Madison Place in Covington, Kentucky is a 15-story, Class A building with beautiful views of the Ohio River. It is an ideal new home for companies seeking upscale office space at a prestigious address with competitive lease rates. Located across the river from Cincinnati, Madison Place offers all the advantages of being near the CBD without the stress, parking costs or congestion.

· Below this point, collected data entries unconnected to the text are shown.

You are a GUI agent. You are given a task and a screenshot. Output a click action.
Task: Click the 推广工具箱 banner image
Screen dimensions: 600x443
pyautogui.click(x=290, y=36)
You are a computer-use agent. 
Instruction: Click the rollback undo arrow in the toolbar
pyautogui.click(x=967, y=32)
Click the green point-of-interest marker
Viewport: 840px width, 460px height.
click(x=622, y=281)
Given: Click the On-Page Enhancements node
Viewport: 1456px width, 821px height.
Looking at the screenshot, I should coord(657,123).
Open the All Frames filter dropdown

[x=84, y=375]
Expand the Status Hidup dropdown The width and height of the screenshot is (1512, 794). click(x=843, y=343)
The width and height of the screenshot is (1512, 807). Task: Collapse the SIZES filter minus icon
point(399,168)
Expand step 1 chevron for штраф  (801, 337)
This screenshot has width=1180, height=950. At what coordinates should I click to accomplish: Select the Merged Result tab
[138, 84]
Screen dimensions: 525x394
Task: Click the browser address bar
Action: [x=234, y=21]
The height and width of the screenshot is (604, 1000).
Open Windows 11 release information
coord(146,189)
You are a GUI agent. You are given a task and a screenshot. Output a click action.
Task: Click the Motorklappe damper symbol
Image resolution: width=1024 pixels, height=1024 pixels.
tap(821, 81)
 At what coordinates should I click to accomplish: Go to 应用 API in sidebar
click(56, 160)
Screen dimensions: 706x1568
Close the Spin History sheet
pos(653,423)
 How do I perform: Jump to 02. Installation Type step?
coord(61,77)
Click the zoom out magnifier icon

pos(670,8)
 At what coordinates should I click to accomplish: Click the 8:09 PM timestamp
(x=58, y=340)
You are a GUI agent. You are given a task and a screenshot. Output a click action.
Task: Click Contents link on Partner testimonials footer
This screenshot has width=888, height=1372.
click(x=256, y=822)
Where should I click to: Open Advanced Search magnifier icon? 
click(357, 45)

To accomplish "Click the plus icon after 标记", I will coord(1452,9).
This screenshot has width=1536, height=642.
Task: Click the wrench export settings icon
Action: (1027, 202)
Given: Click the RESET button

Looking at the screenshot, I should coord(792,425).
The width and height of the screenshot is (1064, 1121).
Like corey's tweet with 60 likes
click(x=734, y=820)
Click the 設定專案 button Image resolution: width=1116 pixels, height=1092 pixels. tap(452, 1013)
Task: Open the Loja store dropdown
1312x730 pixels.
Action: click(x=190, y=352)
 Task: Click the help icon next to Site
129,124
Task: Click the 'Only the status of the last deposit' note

The building is definitely nice and the views are stellar, but let's be honest here. Can any vacant building be a "prestigious" address? And another thing, if Madison Place is near the "CBD" without the stress, parking costs or congestion, which CBD are they talking about? Covington has a struggling but designated "Central Business District" but is NKY's own "Economic Development Corporation" promoting proximity to the one across the river instead of the one belonging to the city that Madison Place is actually in? The city that stands to lose $1.5 million from this year's budget because of Nielsen's & Omnicare's moves to Cincinnati?
Head. Desk.
If it's any compensation to Covington, Cincinnati is already seeing Nielsen's true colors. The market research company is refusing to sign its lease unless the corporate welfare queens get to put their sign on the Chiquita Building.
Nielsen was lured to Covington from Florida because of massive tax breaks and now they ditch us for more massive tax breaks in Cincinnati. Same with Omnicare. They never felt any loyalty to Covington and only care about amassing the most profit they can in their section-8, government-subsidized office space. This economic blow is going to be huge for Covington which may now face more layoffs and other cost-cutting measures. Meanwhile, Nielsen is worried about getting its name up on a building. It is striking that these corporations always want "government to get out of the way" but can't even make their rent payments without their monthly government checks.
Prestigious, indeed.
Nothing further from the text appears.